What is expected:
Copy out all of the data below line for line, without changing anything.
☆ ☆ ☆ ☆
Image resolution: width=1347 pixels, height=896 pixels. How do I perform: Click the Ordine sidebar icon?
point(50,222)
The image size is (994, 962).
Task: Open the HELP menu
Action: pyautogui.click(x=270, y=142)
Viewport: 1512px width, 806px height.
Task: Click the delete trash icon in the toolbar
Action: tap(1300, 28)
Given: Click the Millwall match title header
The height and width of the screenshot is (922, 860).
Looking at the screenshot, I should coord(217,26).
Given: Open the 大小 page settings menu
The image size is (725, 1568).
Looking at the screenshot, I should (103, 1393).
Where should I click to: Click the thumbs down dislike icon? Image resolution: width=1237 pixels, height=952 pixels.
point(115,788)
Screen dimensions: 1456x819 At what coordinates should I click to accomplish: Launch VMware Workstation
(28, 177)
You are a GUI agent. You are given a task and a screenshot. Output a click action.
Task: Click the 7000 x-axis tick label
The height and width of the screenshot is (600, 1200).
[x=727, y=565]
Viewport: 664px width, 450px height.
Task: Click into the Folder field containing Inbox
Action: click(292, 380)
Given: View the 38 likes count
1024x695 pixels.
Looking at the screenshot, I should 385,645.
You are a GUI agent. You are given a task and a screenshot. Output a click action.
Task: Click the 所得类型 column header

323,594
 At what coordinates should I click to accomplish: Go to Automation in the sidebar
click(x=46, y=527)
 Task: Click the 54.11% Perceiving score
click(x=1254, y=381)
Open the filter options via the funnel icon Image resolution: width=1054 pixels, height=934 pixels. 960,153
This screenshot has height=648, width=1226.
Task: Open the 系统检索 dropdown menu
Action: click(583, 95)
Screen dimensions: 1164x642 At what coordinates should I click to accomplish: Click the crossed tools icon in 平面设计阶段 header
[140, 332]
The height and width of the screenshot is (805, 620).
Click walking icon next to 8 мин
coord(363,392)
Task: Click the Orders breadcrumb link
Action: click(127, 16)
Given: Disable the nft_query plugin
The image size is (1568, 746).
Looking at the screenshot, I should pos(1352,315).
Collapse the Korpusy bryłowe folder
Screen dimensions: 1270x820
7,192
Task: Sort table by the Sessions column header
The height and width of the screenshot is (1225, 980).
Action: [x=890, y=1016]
☆ ☆ ☆ ☆
Expected output:
Image resolution: width=1347 pixels, height=896 pixels. How do I perform: Click the Ordine sidebar icon?
point(50,222)
The image size is (994, 962).
Task: Open the HELP menu
Action: pyautogui.click(x=270, y=142)
Viewport: 1512px width, 806px height.
Task: Click the delete trash icon in the toolbar
Action: tap(1300, 28)
Given: Click the Millwall match title header
The height and width of the screenshot is (922, 860).
Looking at the screenshot, I should coord(217,26).
Given: Open the 大小 page settings menu
The image size is (725, 1568).
Looking at the screenshot, I should (103, 1393).
Where should I click to: Click the thumbs down dislike icon? Image resolution: width=1237 pixels, height=952 pixels.
point(115,788)
Screen dimensions: 1456x819 At what coordinates should I click to accomplish: Launch VMware Workstation
(28, 177)
You are a GUI agent. You are given a task and a screenshot. Output a click action.
Task: Click the 7000 x-axis tick label
The height and width of the screenshot is (600, 1200).
[x=727, y=565]
Viewport: 664px width, 450px height.
Task: Click into the Folder field containing Inbox
Action: click(292, 380)
Given: View the 38 likes count
1024x695 pixels.
Looking at the screenshot, I should 385,645.
You are a GUI agent. You are given a task and a screenshot. Output a click action.
Task: Click the 所得类型 column header

323,594
 At what coordinates should I click to accomplish: Go to Automation in the sidebar
click(x=46, y=527)
 Task: Click the 54.11% Perceiving score
click(x=1254, y=381)
Open the filter options via the funnel icon Image resolution: width=1054 pixels, height=934 pixels. 960,153
This screenshot has height=648, width=1226.
Task: Open the 系统检索 dropdown menu
Action: click(583, 95)
Screen dimensions: 1164x642 At what coordinates should I click to accomplish: Click the crossed tools icon in 平面设计阶段 header
[140, 332]
The height and width of the screenshot is (805, 620).
Click walking icon next to 8 мин
coord(363,392)
Task: Click the Orders breadcrumb link
Action: click(127, 16)
Given: Disable the nft_query plugin
The image size is (1568, 746).
Looking at the screenshot, I should pos(1352,315).
Collapse the Korpusy bryłowe folder
Screen dimensions: 1270x820
7,192
Task: Sort table by the Sessions column header
The height and width of the screenshot is (1225, 980).
Action: [x=890, y=1016]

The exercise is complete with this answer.